Exercise objective -
From the line containing "Task: Tap the Tackles stat label" down to the line containing "Click the '220 (vsFTPd 3.0.3)' banner line" in the records below, reproduce every line exactly, ends included, and omit all others.

Input data below:

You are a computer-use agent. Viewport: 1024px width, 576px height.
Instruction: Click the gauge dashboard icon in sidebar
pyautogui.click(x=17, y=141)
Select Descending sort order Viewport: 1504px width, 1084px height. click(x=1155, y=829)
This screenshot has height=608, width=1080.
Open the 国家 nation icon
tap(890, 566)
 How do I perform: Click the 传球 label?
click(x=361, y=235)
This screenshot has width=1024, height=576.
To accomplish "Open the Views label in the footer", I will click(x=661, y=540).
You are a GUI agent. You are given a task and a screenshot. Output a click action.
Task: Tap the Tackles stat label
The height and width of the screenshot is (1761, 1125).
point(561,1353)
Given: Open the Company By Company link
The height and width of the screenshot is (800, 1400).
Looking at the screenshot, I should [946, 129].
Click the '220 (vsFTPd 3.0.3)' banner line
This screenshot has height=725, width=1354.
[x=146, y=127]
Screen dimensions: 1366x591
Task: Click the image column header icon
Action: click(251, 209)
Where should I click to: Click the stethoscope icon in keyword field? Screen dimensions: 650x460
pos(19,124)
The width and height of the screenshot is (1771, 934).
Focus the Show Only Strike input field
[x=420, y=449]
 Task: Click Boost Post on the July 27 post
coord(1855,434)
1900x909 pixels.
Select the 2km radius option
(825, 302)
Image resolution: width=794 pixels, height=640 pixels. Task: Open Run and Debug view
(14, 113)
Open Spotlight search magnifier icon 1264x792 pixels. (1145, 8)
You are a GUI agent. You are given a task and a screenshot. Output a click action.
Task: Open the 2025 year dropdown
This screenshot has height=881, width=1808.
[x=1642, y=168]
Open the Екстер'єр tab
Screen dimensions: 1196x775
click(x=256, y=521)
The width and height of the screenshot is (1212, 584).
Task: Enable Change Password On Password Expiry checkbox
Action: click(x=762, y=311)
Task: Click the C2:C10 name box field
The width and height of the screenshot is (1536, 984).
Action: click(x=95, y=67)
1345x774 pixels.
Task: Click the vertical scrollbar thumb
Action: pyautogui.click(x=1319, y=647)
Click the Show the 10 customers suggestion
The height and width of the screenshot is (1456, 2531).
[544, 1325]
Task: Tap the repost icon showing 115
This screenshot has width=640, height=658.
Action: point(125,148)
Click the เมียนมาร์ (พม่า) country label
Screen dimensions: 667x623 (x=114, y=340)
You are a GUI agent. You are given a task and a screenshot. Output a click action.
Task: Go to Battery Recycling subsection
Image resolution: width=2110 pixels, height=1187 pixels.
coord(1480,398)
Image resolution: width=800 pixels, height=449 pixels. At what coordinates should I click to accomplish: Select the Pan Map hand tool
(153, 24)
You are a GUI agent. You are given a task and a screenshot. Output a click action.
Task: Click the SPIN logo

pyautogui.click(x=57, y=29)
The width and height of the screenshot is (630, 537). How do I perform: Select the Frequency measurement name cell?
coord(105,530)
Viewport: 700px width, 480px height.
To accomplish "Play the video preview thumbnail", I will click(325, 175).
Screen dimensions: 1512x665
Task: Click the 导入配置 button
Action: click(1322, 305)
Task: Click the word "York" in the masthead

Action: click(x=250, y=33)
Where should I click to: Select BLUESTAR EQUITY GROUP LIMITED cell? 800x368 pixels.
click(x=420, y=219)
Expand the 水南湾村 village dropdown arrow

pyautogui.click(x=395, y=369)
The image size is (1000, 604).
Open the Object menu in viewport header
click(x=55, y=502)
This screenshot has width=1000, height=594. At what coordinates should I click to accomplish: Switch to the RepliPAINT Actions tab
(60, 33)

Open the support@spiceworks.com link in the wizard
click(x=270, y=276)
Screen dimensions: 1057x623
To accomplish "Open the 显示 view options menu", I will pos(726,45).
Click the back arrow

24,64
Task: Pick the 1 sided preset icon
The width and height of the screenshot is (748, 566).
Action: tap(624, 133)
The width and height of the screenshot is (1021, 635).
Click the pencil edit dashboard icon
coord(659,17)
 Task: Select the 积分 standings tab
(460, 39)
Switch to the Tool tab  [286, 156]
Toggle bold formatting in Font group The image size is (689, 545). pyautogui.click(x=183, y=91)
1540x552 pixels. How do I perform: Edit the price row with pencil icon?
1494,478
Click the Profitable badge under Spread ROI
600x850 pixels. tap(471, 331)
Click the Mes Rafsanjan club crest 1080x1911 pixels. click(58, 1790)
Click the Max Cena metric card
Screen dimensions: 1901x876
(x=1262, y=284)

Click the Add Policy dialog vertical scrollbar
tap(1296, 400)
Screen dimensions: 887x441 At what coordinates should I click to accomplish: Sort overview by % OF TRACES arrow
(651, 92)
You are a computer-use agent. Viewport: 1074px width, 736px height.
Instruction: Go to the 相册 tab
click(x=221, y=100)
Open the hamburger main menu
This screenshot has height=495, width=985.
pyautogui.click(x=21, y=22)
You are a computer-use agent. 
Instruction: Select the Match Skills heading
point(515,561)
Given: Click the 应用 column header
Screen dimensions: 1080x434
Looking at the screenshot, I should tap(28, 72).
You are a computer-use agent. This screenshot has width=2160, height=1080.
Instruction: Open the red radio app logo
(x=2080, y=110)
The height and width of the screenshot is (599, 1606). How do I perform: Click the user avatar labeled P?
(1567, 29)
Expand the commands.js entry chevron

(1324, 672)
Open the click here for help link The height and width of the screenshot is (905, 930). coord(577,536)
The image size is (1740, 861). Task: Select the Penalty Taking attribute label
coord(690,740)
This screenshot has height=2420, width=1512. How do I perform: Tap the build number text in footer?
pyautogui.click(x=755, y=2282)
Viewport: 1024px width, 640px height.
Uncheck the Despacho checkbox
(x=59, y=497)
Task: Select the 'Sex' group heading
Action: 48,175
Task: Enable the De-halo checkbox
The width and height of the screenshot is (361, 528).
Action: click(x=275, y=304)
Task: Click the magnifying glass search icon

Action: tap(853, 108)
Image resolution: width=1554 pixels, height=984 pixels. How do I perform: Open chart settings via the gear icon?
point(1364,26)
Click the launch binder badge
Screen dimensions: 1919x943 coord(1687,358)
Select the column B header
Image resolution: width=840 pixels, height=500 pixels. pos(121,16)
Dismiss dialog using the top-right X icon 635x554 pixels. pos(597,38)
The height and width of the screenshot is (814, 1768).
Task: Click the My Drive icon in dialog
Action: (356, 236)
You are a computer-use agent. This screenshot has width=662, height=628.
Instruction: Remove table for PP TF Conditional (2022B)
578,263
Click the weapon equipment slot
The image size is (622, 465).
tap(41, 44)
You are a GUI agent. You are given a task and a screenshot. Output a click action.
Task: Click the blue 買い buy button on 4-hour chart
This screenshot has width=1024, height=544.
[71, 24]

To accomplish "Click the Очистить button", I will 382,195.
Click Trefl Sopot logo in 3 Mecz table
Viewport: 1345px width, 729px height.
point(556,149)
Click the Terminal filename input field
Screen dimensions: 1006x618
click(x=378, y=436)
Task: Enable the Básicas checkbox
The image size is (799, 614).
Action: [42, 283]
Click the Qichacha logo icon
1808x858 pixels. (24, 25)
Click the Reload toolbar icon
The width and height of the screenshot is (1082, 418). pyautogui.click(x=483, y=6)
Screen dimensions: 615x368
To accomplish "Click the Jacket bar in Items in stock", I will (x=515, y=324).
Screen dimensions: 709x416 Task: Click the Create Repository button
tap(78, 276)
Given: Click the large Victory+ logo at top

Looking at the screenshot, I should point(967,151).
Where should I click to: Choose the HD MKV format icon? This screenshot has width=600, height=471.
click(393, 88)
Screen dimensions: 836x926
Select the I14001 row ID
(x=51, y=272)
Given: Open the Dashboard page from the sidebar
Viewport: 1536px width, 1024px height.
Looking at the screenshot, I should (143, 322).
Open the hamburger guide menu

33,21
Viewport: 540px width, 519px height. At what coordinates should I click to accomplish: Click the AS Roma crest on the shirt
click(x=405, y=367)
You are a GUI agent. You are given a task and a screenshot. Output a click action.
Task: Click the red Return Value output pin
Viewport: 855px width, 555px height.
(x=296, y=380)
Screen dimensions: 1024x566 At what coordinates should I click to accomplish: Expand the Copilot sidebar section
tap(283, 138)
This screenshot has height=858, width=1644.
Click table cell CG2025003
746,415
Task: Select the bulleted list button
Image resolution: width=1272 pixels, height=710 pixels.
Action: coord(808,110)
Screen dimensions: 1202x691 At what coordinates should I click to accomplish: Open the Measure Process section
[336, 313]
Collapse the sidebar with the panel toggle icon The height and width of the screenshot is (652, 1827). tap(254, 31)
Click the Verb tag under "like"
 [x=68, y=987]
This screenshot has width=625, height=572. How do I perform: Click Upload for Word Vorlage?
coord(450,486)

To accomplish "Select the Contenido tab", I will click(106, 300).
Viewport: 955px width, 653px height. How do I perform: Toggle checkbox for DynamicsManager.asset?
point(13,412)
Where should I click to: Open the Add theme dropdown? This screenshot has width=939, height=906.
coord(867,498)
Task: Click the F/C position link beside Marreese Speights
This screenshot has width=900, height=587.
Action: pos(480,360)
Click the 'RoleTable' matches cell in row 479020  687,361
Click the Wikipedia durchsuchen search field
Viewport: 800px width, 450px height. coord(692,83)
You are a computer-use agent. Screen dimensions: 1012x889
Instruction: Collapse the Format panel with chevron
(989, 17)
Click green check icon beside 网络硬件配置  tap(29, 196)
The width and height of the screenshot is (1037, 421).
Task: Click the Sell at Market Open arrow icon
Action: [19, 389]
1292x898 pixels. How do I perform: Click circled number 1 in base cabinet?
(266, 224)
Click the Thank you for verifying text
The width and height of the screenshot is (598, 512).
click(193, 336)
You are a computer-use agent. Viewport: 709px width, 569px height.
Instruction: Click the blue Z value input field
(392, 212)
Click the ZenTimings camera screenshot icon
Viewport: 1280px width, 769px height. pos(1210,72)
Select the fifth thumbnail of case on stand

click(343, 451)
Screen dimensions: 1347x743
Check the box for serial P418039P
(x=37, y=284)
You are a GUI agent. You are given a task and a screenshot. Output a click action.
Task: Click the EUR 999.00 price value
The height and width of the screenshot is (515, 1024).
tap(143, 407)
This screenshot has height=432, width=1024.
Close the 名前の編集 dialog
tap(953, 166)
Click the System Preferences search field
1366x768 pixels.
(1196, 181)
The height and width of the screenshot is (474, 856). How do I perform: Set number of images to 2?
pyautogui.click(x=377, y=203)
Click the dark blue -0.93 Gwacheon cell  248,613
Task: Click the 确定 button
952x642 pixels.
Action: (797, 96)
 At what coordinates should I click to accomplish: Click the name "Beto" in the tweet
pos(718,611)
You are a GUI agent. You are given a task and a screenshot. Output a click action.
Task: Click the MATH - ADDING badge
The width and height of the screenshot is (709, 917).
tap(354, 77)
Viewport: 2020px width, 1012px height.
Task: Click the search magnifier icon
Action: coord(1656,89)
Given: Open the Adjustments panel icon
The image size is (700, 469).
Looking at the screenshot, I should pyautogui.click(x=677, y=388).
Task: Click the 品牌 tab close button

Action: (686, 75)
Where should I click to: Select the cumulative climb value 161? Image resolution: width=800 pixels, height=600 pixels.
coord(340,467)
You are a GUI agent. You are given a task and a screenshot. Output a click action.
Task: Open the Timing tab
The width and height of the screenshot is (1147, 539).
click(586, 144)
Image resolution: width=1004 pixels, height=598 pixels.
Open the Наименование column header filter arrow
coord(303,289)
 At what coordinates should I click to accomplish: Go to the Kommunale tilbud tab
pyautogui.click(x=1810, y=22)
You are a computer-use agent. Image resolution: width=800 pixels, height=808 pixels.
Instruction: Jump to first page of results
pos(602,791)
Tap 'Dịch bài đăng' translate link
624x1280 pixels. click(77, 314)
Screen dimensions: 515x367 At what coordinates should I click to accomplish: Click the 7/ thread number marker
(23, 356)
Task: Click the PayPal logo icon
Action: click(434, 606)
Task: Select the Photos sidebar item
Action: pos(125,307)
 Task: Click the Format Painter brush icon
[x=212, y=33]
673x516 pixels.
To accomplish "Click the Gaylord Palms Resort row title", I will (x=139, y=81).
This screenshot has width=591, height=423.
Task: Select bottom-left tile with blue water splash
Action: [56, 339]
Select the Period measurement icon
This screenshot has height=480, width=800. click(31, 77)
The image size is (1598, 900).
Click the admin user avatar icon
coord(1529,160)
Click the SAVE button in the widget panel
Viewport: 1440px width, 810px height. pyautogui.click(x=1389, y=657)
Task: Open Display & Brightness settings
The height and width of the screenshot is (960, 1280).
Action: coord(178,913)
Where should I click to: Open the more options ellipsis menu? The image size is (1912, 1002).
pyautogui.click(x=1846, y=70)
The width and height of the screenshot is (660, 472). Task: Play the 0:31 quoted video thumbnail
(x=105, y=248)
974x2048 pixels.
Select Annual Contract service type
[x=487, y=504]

End of Input data.

Task answer -
Task: Tap the Tackles stat label
The height and width of the screenshot is (1761, 1125).
point(561,1353)
Given: Open the Company By Company link
The height and width of the screenshot is (800, 1400).
Looking at the screenshot, I should [946, 129].
Click the '220 (vsFTPd 3.0.3)' banner line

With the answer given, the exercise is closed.